1. ## complex trig function

Q: Solve $cos(z)=\frac{3}{4}+\frac{i}{4}$ for $z$.

My attempt:

Let $z=x+iy$. Then

$cos(x+iy)=cos(x)cos(iy)-sin(x)sin(iy)$

be definition

$cos(iy)=\frac{e^{i(iy)}+e^{-i(iy)}}{2}=\frac{e^{-y}+e^{y}}{2}=-cosh(y)$

and

$sin(iy)=\frac{e^{i(iy)}-e^{-i(iy)}}{2i}=\frac{e^{-y}-e^{y}}{2i}=-\frac{sinh(y)}{i}=isinh(y)$

So, I have to solve

$-cos(x)cosh(y)=\frac{3}{4}$

and

$sin(x)sinh(y)=\frac{i}{4}$

I am not familiar with hyperbolic sine and cosine, so I am not sure what identities I can use. Is there are way to solve without using trig inverses and identities? I would think so, because our text didn't cover any examples like this.
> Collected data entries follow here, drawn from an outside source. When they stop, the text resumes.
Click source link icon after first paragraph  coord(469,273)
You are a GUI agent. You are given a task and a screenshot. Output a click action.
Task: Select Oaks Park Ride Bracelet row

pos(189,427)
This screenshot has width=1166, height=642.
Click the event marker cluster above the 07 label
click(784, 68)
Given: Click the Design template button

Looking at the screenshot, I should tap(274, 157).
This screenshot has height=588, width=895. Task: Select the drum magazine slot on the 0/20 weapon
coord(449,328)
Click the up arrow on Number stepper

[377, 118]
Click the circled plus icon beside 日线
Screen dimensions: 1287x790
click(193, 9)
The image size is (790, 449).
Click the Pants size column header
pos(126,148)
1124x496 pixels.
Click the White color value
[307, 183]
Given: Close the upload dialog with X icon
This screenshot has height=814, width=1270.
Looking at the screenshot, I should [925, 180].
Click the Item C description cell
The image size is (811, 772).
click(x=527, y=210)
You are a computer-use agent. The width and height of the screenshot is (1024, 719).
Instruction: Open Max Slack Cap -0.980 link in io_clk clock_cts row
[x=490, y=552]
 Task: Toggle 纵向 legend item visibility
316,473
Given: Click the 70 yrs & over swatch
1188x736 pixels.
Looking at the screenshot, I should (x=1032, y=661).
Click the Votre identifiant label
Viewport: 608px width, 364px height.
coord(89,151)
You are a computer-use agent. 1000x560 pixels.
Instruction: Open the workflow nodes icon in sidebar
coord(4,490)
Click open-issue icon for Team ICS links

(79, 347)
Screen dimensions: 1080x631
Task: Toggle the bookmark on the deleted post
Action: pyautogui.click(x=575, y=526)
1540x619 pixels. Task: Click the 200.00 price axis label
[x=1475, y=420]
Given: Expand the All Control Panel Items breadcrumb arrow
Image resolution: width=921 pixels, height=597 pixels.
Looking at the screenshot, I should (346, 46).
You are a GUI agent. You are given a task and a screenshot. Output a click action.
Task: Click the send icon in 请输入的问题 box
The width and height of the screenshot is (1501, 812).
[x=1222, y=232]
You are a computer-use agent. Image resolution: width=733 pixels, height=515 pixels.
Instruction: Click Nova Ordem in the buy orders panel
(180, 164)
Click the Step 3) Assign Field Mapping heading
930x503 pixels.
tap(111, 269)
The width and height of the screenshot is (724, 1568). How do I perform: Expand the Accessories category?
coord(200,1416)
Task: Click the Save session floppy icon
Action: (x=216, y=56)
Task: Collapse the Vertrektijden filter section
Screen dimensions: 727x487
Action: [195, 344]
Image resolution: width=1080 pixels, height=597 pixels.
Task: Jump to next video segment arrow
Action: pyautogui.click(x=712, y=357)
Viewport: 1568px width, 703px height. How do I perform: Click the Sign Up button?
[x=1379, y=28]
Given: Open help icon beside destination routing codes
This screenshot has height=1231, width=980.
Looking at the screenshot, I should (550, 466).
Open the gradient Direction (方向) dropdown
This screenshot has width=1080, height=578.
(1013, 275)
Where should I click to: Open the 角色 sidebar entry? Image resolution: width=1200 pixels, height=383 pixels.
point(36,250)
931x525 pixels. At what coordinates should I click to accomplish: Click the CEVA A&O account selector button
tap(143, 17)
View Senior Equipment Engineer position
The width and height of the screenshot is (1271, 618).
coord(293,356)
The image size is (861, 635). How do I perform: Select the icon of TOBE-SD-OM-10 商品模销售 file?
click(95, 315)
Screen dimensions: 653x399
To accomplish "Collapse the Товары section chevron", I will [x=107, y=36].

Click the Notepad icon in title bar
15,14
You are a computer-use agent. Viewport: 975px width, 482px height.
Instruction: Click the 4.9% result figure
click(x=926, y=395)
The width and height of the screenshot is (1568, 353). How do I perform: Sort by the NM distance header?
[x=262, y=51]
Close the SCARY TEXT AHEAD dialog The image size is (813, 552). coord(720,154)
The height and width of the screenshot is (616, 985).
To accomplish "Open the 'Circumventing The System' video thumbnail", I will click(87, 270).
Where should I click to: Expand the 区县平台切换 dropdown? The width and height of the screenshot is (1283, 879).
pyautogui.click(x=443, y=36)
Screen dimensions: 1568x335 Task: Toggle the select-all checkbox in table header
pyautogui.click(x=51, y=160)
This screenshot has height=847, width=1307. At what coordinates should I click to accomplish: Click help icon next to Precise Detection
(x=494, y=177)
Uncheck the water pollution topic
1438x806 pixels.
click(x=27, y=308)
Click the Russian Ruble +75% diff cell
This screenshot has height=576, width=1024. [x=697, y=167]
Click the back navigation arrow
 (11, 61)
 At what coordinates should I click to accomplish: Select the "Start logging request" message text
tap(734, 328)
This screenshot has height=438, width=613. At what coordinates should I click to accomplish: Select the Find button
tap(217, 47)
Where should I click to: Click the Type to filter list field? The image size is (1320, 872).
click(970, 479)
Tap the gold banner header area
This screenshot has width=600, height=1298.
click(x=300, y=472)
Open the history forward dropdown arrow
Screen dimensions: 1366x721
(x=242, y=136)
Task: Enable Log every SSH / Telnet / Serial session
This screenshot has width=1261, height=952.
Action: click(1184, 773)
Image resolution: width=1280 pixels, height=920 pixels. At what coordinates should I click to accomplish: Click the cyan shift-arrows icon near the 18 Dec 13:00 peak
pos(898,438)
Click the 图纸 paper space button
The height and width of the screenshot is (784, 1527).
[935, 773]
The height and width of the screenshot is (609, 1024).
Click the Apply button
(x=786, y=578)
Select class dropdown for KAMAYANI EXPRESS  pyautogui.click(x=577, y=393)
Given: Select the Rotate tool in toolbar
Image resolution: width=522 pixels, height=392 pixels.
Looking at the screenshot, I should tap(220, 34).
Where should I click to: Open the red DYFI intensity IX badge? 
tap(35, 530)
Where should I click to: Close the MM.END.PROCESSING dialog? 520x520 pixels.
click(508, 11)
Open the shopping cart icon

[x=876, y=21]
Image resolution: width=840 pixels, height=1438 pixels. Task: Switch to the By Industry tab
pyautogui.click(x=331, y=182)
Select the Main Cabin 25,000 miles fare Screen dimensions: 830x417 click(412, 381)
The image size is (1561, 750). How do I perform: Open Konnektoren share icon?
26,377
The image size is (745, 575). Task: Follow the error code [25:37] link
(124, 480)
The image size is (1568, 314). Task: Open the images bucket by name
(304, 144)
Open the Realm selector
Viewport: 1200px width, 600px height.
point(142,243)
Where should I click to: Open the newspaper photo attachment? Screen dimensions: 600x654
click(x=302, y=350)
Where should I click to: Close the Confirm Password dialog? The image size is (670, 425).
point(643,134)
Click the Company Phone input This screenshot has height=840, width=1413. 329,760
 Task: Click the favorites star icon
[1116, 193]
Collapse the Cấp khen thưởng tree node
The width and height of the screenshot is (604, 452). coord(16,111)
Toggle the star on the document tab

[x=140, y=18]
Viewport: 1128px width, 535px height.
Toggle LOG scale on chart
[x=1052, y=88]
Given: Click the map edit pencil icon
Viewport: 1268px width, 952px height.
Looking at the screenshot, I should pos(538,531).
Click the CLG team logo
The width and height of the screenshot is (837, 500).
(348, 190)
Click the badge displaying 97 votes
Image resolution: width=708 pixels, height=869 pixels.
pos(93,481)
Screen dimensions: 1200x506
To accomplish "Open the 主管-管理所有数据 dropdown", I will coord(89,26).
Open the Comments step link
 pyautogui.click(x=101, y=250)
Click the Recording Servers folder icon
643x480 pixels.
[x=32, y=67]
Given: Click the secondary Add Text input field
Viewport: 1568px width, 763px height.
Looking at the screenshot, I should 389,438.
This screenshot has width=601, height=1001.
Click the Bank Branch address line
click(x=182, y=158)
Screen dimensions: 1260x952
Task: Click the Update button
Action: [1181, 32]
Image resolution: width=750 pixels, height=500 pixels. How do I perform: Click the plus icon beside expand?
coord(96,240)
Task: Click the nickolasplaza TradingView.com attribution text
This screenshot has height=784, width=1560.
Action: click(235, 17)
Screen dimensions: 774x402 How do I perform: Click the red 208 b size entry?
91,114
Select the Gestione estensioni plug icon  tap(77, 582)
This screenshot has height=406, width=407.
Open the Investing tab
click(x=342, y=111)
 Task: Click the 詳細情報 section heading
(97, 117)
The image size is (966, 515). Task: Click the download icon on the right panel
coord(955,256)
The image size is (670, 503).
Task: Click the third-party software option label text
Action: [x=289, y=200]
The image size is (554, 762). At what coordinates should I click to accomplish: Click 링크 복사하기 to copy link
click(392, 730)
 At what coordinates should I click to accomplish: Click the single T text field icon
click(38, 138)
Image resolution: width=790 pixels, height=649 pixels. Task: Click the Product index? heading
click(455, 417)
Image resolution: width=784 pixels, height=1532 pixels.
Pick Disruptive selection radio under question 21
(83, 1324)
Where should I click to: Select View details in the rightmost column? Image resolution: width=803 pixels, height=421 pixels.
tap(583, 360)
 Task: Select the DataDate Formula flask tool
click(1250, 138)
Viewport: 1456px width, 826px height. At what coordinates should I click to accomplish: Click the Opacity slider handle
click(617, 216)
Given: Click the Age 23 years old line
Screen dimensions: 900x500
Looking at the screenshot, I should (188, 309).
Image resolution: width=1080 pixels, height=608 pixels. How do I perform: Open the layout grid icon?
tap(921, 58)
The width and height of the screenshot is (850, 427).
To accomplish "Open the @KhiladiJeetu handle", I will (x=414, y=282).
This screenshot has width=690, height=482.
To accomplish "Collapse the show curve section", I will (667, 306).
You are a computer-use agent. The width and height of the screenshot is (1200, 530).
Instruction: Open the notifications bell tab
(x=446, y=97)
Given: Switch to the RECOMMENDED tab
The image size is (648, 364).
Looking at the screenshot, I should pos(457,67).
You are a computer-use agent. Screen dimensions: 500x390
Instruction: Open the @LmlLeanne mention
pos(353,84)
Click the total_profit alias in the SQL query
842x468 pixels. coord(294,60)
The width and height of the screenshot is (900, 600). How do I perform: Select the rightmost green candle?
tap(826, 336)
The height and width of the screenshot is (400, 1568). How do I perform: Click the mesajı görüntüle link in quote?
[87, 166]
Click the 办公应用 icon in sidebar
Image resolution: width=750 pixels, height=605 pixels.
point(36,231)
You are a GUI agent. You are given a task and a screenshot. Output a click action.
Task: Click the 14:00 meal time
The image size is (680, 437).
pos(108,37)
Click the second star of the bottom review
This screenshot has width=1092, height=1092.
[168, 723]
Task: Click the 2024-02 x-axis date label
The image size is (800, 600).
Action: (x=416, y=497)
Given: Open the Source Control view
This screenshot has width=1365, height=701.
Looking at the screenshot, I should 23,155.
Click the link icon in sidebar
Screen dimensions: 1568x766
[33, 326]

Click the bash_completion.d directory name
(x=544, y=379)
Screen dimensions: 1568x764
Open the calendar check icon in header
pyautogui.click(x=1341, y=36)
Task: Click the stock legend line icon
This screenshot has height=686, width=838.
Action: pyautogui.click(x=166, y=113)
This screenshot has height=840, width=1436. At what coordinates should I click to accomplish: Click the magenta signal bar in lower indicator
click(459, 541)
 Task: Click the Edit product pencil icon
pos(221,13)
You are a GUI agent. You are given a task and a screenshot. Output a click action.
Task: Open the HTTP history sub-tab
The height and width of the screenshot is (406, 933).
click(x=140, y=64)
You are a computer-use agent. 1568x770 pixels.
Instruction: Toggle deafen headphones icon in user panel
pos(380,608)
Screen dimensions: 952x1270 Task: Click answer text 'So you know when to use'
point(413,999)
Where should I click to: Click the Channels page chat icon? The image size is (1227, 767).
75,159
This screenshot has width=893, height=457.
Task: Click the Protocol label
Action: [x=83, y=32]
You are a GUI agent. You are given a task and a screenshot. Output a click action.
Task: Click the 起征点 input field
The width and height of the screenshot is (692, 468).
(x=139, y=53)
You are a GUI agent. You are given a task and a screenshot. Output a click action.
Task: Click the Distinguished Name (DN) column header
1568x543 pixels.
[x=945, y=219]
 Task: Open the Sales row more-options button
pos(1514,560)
2. Originally Posted by Danneedshelp
Q: Solve $cos(z)=\frac{3}{4}+\frac{i}{4}$ for $z$.

My attempt:

Let $z=x+iy$. Then

$cos(x+iy)=cos(x)cos(iy)-sin(x)sin(iy)$

be definition

$cos(iy)=\frac{e^{i(iy)}+e^{-i(iy)}}{2}=\frac{e^{-y}+e^{y}}{2}=-cosh(y)$

and

$sin(iy)=\frac{e^{i(iy)}-e^{-i(iy)}}{2i}=\frac{e^{-y}-e^{y}}{2i}=-\frac{sinh(y)}{i}=isinh(y)$

So, I have to solve

$-cos(x)cosh(y)=\frac{3}{4}$

and

$sin(x)sinh(y)=\frac{i}{4}$ Mr F says: Should be 1/4 not i/4.

I am not familiar with hyperbolic sine and cosine, so I am not sure what identities I can use. Is there are way to solve without using trig inverses and identities? I would think so, because our text didn't cover any examples like this.
I don't see a simple way of answering this question but a more tractable approach might be to just use the complex inverse cosine function: Inverse trigonometric functions - Wikipedia, the free encyclopedia (logarithmic forms).